(Dataset entries)
=== Section Start ===

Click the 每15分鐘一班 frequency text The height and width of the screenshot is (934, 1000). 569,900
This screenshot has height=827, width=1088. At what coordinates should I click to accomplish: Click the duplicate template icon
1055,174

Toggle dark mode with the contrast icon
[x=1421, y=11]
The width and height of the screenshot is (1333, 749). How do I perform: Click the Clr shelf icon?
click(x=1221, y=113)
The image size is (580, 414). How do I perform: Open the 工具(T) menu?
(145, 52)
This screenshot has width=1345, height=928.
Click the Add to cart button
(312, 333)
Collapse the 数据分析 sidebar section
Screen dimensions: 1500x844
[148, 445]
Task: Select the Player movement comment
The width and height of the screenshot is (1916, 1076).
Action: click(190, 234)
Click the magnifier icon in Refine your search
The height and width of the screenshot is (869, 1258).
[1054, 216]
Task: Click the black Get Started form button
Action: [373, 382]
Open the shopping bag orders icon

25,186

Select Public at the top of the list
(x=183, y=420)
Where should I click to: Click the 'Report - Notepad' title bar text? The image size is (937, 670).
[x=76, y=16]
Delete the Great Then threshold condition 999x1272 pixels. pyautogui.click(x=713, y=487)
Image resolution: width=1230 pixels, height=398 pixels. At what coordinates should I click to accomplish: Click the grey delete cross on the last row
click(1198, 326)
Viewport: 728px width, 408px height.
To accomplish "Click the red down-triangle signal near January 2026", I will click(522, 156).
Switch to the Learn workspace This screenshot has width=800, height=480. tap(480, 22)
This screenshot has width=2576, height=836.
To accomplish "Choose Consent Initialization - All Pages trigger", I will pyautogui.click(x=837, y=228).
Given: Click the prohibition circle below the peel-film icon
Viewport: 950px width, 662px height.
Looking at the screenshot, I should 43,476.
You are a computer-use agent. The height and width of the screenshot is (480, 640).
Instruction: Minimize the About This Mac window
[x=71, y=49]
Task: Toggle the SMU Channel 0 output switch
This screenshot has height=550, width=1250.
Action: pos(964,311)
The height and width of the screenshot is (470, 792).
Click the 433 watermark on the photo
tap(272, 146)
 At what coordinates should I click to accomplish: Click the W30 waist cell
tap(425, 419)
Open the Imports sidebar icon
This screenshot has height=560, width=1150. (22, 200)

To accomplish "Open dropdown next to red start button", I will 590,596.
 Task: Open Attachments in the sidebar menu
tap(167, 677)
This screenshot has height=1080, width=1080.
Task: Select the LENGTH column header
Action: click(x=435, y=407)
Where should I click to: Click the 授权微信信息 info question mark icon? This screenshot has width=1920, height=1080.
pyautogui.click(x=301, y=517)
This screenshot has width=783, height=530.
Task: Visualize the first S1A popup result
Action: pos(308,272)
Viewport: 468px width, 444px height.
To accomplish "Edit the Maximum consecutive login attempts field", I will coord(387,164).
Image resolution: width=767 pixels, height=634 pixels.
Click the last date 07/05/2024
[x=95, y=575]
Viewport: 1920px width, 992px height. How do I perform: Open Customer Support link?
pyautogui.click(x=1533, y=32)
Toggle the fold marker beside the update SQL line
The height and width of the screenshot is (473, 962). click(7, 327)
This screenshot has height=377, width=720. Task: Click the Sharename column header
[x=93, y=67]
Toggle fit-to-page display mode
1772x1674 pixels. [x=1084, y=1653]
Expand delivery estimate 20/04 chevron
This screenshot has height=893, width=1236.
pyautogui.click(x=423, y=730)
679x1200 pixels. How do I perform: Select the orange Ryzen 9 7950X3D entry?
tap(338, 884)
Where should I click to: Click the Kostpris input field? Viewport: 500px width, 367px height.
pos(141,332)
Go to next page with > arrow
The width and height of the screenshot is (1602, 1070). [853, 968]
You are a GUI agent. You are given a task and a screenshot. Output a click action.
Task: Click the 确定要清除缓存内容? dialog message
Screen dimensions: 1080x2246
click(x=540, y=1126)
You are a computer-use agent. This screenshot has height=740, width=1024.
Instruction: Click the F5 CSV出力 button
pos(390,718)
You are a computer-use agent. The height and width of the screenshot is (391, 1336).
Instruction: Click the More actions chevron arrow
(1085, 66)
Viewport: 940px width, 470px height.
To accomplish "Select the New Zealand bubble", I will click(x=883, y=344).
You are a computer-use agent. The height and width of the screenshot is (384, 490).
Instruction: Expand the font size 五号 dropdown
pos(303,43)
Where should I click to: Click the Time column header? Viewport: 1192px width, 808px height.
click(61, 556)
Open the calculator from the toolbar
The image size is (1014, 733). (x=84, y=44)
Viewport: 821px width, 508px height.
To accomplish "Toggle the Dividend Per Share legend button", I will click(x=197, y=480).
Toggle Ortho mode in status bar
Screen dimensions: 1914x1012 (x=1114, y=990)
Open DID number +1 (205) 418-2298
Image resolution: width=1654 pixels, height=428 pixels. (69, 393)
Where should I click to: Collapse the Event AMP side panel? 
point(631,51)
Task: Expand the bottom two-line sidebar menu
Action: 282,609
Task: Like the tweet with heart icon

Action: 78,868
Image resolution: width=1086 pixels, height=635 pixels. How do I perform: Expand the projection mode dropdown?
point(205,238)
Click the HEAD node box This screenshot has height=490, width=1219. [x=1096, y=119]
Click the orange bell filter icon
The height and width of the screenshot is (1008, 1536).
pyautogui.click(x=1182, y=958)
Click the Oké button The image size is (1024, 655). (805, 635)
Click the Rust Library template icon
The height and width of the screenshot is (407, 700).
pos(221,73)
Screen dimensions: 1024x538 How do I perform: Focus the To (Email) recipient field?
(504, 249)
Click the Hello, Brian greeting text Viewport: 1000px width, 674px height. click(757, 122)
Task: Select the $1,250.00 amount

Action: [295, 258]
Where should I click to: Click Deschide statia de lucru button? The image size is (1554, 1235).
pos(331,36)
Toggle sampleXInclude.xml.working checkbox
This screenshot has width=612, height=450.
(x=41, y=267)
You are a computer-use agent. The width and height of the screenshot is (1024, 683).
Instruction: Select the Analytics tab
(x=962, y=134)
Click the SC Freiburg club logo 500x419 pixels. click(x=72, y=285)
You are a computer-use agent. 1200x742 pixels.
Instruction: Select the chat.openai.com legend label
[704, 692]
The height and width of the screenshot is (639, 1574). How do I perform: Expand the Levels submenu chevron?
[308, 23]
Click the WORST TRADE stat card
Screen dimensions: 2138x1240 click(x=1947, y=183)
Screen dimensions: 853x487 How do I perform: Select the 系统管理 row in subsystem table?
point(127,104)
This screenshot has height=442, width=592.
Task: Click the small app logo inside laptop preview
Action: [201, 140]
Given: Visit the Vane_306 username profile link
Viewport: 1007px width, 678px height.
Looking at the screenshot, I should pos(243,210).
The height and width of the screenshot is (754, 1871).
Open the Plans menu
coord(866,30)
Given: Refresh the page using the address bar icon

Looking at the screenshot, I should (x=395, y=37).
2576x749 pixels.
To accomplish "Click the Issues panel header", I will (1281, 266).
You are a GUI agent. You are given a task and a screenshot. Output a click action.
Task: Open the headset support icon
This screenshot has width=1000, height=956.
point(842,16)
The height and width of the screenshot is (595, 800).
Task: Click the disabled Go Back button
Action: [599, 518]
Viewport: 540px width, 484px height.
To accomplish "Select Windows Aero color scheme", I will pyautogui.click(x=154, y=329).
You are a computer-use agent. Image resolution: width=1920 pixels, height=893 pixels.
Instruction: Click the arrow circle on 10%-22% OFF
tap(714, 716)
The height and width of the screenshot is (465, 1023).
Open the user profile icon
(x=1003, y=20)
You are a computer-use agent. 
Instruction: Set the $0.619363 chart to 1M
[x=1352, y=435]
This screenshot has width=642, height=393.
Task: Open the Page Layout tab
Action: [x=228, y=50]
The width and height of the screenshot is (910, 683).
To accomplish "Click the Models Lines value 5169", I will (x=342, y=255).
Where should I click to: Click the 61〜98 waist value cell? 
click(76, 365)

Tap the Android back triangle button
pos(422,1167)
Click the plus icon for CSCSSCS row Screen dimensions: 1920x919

=== Section End ===

# WHAT YOU WILL DO
Of the lines above, extract only those from the line with "Instruction: Select the chat.openai.com" to the line with "Given: Visit the", both included, exactly as written.

# SOLUTION
Instruction: Select the chat.openai.com legend label
[704, 692]
The height and width of the screenshot is (639, 1574). How do I perform: Expand the Levels submenu chevron?
[308, 23]
Click the WORST TRADE stat card
Screen dimensions: 2138x1240 click(x=1947, y=183)
Screen dimensions: 853x487 How do I perform: Select the 系统管理 row in subsystem table?
point(127,104)
This screenshot has height=442, width=592.
Task: Click the small app logo inside laptop preview
Action: [201, 140]
Given: Visit the Vane_306 username profile link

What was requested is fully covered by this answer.